© 1982 Columbia Pictures Corporation

Tootsie (1982)

Back a while ago when I got together with friends to Best Little Whorehouse in Texas and Nine to Five, we all agreed that the perfect way to end the movie would have been to watch Tootsie. But the night was getting late and people had trains to catch, so we gave it a miss. But talking about it moved it higher on my “to watch” list, and I finally got around to watching it again today.

Most people of course remember Tootsie as the film that has Dustin Hoffman in drag more than half the time.
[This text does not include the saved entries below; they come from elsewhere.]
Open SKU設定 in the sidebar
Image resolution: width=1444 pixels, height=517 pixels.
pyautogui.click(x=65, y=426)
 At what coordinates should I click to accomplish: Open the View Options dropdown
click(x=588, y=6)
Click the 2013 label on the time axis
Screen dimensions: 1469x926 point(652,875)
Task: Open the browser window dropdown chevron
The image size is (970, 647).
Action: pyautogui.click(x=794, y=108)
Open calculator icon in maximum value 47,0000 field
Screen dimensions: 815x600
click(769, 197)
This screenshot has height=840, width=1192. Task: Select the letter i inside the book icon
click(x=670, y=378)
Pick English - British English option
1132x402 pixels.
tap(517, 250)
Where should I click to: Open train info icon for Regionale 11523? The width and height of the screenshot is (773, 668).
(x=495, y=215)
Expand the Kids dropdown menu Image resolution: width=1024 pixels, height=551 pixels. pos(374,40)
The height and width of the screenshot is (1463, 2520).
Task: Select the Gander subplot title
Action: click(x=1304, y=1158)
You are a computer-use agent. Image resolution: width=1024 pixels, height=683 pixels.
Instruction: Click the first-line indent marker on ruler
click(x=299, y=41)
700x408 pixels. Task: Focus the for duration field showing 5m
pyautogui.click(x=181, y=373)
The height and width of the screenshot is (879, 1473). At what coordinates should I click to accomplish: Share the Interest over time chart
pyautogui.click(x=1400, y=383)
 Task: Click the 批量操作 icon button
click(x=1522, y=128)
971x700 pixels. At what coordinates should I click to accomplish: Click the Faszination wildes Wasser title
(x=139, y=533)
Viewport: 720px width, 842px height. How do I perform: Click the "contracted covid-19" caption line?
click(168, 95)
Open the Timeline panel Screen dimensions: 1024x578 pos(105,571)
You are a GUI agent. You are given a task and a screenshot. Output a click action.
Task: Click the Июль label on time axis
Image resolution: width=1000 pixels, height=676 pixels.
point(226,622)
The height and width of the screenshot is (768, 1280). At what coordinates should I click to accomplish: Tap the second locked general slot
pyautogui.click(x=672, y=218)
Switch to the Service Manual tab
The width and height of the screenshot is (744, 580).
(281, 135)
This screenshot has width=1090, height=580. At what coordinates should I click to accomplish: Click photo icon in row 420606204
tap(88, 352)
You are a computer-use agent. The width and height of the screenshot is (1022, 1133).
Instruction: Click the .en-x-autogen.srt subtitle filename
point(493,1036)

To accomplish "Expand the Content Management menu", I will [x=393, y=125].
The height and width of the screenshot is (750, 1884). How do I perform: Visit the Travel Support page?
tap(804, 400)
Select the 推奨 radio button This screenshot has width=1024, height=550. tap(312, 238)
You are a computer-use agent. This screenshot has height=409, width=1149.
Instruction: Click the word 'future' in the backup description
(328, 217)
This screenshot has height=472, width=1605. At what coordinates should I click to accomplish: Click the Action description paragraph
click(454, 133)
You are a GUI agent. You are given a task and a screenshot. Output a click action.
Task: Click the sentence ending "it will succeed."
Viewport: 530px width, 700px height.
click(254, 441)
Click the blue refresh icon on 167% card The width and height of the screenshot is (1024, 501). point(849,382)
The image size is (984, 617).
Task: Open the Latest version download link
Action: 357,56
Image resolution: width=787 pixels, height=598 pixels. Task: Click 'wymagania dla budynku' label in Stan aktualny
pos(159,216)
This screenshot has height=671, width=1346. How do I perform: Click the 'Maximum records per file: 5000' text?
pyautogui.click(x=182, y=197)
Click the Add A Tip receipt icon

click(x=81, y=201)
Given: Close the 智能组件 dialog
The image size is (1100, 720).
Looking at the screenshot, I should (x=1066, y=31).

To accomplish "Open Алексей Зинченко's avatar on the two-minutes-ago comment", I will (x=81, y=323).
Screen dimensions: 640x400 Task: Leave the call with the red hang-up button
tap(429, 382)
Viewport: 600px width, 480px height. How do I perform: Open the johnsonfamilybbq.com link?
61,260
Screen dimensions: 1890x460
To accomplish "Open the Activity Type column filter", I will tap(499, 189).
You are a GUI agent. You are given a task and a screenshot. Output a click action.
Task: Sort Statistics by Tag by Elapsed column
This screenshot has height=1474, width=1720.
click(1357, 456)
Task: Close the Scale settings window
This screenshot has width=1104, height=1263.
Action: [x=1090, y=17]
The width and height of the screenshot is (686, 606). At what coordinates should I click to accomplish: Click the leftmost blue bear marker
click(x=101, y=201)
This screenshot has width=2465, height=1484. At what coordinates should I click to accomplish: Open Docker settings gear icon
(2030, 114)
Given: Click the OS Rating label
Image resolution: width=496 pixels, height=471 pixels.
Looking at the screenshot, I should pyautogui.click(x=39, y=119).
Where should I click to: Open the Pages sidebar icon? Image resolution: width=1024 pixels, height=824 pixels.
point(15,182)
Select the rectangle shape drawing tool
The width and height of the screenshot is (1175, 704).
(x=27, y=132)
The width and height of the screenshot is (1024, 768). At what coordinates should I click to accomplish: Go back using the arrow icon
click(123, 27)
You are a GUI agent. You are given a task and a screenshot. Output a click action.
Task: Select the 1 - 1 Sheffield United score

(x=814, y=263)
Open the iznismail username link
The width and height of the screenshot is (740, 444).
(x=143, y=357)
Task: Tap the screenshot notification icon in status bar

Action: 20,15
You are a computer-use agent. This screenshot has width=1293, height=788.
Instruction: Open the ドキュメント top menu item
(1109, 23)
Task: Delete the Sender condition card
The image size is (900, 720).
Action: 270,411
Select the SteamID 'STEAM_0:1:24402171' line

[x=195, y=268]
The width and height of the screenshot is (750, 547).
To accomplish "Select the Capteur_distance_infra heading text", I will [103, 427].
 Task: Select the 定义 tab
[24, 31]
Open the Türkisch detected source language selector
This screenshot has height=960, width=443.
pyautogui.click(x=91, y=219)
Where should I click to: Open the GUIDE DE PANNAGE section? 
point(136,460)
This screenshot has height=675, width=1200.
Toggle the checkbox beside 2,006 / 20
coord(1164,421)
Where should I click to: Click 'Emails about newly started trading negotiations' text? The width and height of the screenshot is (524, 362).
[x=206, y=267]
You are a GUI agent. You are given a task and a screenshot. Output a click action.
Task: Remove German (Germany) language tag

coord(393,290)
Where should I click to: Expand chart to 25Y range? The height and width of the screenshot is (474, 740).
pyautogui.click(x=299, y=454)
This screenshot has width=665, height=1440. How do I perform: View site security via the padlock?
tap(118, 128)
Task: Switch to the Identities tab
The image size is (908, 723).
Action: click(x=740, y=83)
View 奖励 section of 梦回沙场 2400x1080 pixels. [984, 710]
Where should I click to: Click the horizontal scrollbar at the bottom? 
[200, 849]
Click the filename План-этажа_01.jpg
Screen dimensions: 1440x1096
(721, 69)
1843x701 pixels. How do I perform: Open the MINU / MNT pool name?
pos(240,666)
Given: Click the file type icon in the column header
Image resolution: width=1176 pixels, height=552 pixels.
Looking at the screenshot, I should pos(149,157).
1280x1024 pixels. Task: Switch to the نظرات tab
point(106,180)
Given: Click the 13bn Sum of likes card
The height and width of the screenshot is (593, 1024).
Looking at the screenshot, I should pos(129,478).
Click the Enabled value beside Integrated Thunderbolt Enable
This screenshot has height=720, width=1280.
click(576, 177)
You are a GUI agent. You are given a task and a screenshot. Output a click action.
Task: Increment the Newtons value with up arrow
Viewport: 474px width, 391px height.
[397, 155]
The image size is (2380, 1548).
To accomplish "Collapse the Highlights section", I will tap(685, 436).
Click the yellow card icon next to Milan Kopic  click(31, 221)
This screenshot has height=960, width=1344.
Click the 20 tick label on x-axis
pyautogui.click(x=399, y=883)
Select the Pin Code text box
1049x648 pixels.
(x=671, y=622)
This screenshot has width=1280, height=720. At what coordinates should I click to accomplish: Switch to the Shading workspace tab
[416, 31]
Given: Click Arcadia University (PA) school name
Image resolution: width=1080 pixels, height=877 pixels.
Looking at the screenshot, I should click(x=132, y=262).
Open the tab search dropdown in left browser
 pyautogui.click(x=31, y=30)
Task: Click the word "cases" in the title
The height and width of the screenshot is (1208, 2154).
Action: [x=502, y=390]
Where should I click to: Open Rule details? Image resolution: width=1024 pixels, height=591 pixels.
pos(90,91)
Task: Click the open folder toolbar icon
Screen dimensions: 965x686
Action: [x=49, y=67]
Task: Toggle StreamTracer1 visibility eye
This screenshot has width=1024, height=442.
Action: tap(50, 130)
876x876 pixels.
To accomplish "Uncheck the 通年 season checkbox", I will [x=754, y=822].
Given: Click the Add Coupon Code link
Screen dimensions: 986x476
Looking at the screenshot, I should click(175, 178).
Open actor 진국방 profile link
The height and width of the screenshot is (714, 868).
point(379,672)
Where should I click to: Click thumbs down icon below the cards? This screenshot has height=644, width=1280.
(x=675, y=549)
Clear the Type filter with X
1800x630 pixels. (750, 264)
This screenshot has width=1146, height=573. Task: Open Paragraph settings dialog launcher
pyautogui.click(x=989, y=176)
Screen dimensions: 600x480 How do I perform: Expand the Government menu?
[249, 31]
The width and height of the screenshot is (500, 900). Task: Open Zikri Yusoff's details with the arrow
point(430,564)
I remember seeing a “making of” segment on TV that included an interview with Hoffman talking about the various wardrobe tests they did with bras, including one stuffed with birdseed that inspired birds to fly down and peck at his chest. Hoffman’s character, a struggling actor who auditions for a role as a woman for the paycheck but sees the role become a hit, enjoys taking the role, and Hoffman as the actor playing the actor also enjoys it.  Watching the film again after so many years, I realize that there really is a lot more to the film and why it was nominated for so many Oscars.

Hoffman has often said in interviews that he never viewed the film as a comedy, and his personal reason for wanting to take the role was because he realized that there were so many interesting women that he never got to know in life because he had been brainwashed into thinking that women should look a certain way. The film really does have some serious points to make about gender equality. Some of them are still relevant today, but many of which are probably tied to the early ’80s. As Jessica Lange asks Tootsie, “don’t you find being a woman in the ’80s terribly complicated?”

There is a lot going on as well on the sidelines. Bill Murray is very funny as he improvises lines  Hoffman’s equally struggling playwright roommate. Quintessential ’80s actor Dabney Coleman is suitably smarmy as the director of the soap opera Tootsie lands a role on, and Teri Garr is both funny and touching as his frustrated friend and acting student. Garr and Lange were both nominated for Best Supporting Actress Oscars for the film. Although Lange looks great, I’ll never understand why she won over Garr. Lange’s character is emotionally dead throughout the film, but it is impossible to watch Garr’s performance and not be heartbroken, and also smile.